> [YOUR GOAL]: Among the lines below, restate word for word only those from the line with "You are a computer-use agent. This" through the line with "Task: Click the eye", with both end lines kept.
-----
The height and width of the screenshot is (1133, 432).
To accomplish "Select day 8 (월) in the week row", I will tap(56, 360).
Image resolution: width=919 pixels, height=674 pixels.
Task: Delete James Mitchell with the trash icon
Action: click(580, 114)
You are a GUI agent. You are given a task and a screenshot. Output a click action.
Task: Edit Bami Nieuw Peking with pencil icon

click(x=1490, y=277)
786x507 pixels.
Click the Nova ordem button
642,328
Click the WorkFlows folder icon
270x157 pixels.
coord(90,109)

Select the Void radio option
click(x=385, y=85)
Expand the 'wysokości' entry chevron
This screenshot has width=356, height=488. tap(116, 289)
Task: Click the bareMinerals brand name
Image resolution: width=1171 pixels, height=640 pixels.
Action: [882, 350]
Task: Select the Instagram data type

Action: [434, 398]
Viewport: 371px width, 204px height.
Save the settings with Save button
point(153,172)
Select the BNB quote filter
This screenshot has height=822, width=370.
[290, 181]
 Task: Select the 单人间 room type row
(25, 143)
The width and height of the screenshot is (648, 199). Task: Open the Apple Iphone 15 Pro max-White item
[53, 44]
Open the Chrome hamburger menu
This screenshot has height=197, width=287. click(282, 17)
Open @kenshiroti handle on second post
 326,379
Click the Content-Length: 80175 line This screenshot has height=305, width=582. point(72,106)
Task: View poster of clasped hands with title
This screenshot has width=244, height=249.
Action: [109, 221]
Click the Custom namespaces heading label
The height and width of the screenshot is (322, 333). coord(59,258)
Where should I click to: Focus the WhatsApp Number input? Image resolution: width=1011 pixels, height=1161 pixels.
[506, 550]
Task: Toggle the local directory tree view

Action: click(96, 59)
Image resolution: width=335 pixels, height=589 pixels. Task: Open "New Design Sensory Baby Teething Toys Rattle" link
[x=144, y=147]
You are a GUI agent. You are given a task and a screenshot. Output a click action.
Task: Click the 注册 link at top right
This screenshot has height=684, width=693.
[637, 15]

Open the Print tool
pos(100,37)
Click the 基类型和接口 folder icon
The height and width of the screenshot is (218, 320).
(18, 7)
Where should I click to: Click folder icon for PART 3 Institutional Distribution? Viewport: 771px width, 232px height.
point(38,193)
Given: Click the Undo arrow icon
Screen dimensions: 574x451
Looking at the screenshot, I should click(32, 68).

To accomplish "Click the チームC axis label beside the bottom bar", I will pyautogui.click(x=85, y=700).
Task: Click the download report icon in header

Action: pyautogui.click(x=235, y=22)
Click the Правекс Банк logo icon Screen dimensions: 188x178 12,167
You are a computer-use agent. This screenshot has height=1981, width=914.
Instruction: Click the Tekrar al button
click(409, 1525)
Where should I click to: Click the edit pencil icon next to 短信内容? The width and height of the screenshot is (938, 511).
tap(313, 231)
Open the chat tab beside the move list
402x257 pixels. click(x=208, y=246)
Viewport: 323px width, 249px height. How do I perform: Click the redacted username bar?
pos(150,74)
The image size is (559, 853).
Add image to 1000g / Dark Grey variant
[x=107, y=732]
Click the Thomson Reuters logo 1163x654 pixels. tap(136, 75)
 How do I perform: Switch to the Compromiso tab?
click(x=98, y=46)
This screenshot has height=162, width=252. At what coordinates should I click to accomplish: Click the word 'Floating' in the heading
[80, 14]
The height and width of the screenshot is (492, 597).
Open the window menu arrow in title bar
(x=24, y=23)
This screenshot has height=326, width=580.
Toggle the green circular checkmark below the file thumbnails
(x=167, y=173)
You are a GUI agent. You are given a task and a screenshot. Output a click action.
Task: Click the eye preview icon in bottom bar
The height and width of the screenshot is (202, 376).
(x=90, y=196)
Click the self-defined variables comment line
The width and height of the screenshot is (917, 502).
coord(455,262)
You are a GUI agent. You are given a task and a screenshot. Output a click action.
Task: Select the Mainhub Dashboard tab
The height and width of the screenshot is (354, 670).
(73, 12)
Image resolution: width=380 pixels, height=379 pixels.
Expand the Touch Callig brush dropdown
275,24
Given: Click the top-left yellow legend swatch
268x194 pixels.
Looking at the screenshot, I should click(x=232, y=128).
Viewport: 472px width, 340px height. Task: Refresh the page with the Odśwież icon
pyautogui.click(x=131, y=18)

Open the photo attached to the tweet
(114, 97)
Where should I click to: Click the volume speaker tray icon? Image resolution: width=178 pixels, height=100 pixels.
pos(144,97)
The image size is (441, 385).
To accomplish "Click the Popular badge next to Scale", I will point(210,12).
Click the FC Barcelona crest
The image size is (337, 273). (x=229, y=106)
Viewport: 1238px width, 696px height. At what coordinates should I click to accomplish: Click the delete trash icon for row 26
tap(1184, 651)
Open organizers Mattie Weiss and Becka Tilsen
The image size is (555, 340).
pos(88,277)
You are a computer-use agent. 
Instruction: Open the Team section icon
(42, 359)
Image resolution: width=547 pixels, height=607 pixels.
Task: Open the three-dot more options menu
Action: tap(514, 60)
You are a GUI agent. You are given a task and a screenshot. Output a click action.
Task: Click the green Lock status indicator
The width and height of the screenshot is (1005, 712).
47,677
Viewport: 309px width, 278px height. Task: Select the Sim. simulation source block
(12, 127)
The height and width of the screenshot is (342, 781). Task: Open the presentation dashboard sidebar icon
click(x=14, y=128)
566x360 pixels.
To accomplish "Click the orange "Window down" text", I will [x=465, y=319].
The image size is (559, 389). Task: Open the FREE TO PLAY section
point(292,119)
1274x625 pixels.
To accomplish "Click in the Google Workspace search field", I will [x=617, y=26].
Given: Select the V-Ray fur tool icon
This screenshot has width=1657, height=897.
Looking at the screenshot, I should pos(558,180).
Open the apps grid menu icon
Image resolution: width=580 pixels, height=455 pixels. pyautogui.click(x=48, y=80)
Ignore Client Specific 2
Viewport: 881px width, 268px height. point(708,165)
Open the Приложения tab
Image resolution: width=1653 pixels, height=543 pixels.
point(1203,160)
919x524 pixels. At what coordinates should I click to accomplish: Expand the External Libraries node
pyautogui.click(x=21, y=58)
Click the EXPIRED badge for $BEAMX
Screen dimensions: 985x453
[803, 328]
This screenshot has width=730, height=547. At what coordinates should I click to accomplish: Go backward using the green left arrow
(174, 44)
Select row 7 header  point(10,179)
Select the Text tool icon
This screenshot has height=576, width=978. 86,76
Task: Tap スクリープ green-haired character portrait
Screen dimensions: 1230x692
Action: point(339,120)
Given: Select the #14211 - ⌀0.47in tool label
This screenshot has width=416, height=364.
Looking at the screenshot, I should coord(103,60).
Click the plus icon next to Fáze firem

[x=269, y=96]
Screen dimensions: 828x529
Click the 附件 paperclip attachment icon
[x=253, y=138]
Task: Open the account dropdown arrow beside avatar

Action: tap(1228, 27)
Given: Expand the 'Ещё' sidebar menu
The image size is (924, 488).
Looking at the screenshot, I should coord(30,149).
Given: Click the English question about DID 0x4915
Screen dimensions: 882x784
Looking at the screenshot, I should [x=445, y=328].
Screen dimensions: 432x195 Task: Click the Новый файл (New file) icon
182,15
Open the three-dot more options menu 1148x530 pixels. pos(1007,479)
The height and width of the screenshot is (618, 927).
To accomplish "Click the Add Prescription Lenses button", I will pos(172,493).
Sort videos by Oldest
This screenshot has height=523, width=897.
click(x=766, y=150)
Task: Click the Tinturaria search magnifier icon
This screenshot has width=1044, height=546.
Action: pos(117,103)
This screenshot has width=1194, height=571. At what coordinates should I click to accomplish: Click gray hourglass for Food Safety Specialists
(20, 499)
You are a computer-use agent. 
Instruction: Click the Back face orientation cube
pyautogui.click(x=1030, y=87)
-----
> [EXERCISE RESPONSE]:
You are a computer-use agent. This screenshot has height=1981, width=914.
Instruction: Click the Tekrar al button
click(409, 1525)
Where should I click to: Click the edit pencil icon next to 短信内容? The width and height of the screenshot is (938, 511).
tap(313, 231)
Open the chat tab beside the move list
402x257 pixels. click(x=208, y=246)
Viewport: 323px width, 249px height. How do I perform: Click the redacted username bar?
pos(150,74)
The image size is (559, 853).
Add image to 1000g / Dark Grey variant
[x=107, y=732]
Click the Thomson Reuters logo 1163x654 pixels. tap(136, 75)
 How do I perform: Switch to the Compromiso tab?
click(x=98, y=46)
This screenshot has height=162, width=252. At what coordinates should I click to accomplish: Click the word 'Floating' in the heading
[80, 14]
The height and width of the screenshot is (492, 597).
Open the window menu arrow in title bar
(x=24, y=23)
This screenshot has height=326, width=580.
Toggle the green circular checkmark below the file thumbnails
(x=167, y=173)
You are a GUI agent. You are given a task and a screenshot. Output a click action.
Task: Click the eye preview icon in bottom bar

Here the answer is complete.